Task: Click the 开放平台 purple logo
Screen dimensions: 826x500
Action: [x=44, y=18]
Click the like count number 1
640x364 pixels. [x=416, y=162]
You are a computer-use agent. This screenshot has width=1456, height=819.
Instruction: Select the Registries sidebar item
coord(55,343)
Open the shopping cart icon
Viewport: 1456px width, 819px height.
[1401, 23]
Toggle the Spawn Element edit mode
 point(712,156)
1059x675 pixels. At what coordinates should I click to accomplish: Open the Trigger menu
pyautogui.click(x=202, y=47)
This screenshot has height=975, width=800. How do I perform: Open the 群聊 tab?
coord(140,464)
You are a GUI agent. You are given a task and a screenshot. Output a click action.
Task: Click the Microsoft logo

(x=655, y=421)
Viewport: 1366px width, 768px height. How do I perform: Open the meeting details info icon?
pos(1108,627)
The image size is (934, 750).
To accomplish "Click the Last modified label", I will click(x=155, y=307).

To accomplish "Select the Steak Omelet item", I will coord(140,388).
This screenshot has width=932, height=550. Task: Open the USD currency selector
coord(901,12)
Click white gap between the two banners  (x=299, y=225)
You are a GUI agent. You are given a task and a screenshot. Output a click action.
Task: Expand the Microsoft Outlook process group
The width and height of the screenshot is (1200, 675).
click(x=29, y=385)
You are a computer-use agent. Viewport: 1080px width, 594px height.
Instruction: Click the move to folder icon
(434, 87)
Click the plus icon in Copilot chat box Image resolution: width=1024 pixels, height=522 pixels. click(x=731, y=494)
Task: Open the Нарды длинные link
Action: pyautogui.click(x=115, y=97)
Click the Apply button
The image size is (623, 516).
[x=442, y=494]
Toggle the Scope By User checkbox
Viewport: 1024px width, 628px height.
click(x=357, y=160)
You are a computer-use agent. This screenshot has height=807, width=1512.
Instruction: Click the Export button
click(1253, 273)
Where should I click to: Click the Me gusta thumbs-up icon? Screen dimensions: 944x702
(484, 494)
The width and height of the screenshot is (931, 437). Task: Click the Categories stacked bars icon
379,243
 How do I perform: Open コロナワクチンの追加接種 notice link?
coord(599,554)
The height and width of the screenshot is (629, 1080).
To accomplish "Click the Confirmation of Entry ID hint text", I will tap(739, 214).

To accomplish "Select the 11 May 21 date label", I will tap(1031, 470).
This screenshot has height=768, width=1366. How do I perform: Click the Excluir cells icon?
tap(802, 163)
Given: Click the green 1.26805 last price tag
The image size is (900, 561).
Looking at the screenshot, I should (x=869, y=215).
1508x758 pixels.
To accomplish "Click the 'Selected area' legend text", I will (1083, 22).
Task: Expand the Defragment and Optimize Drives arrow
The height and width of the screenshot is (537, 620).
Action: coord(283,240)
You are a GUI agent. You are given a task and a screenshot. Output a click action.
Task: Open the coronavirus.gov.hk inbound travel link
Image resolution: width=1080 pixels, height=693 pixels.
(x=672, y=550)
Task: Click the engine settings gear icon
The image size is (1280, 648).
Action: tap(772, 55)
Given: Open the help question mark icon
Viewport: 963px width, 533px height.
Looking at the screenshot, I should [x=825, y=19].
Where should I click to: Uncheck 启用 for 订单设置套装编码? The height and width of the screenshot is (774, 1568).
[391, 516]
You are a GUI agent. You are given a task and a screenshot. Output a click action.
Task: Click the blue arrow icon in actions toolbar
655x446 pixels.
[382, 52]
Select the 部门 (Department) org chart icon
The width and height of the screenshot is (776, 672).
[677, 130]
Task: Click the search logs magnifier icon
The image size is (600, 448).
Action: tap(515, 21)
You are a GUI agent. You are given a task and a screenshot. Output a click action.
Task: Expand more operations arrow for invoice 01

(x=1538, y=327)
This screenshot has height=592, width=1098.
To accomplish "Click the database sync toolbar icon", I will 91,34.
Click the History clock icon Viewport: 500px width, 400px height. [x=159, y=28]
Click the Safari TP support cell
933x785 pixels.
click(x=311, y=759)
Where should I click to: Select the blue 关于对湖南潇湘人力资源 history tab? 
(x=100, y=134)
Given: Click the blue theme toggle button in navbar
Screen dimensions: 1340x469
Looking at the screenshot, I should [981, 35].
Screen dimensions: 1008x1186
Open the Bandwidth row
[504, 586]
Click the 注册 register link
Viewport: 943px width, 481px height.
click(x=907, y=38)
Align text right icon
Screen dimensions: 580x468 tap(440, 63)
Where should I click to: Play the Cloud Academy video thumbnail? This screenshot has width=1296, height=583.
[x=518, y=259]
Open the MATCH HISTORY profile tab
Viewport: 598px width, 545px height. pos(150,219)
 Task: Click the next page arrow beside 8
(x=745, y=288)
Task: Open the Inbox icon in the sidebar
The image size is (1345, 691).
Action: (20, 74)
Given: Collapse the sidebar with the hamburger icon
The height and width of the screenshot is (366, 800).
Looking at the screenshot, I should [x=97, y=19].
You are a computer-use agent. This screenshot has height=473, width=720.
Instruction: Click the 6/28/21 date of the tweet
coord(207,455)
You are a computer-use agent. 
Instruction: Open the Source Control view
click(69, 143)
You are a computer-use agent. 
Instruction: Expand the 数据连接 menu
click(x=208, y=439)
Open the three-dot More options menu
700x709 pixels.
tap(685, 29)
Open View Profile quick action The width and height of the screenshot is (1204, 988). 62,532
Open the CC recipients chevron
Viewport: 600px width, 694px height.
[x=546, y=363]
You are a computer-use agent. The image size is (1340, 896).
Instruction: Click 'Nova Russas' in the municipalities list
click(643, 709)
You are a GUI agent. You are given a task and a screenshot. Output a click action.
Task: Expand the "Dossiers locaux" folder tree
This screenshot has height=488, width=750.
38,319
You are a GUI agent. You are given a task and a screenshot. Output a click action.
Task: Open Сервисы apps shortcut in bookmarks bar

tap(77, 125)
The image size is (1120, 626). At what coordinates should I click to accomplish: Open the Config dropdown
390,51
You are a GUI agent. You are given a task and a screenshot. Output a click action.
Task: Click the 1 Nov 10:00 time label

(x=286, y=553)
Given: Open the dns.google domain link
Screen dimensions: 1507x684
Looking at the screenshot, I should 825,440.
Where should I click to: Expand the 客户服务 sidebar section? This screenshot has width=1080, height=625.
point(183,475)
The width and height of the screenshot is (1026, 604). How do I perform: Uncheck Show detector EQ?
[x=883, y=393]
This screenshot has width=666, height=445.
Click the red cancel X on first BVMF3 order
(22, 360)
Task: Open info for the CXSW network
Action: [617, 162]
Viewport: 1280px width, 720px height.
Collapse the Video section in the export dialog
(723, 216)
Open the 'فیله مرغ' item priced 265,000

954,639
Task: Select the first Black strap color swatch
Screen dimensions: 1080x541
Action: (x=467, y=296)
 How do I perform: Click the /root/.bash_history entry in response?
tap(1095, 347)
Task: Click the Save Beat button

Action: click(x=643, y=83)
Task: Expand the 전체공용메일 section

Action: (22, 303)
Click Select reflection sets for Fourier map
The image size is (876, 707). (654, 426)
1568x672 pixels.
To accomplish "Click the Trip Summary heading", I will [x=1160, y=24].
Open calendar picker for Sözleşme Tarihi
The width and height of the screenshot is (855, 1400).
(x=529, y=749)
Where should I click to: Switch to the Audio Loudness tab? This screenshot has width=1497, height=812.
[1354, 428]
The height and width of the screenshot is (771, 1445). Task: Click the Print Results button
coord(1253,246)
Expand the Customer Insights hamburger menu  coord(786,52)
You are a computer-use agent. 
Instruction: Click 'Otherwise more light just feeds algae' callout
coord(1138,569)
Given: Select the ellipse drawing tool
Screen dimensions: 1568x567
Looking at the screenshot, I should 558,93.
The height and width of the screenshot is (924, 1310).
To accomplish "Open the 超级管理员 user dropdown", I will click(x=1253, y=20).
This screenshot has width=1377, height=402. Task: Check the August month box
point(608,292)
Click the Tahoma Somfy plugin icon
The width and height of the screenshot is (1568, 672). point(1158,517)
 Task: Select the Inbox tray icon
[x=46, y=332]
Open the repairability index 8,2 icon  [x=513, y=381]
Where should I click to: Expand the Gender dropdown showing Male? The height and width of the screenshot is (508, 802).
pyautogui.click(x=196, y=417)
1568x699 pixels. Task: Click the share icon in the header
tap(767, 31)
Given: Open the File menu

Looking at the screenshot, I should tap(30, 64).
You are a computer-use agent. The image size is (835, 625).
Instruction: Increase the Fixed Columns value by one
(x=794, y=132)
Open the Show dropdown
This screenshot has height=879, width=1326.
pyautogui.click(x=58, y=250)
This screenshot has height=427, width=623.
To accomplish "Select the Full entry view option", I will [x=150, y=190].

##############################

#### [Task objective]
Everything above from the line with "Where should I click to: Select" to the line with "Click the 注册 register link", both included, must be repeated exactly, and nothing outside that range.

#### [Task result]
Where should I click to: Select the blue 关于对湖南潇湘人力资源 history tab? 
(x=100, y=134)
Given: Click the blue theme toggle button in navbar
Screen dimensions: 1340x469
Looking at the screenshot, I should [981, 35].
Screen dimensions: 1008x1186
Open the Bandwidth row
[504, 586]
Click the 注册 register link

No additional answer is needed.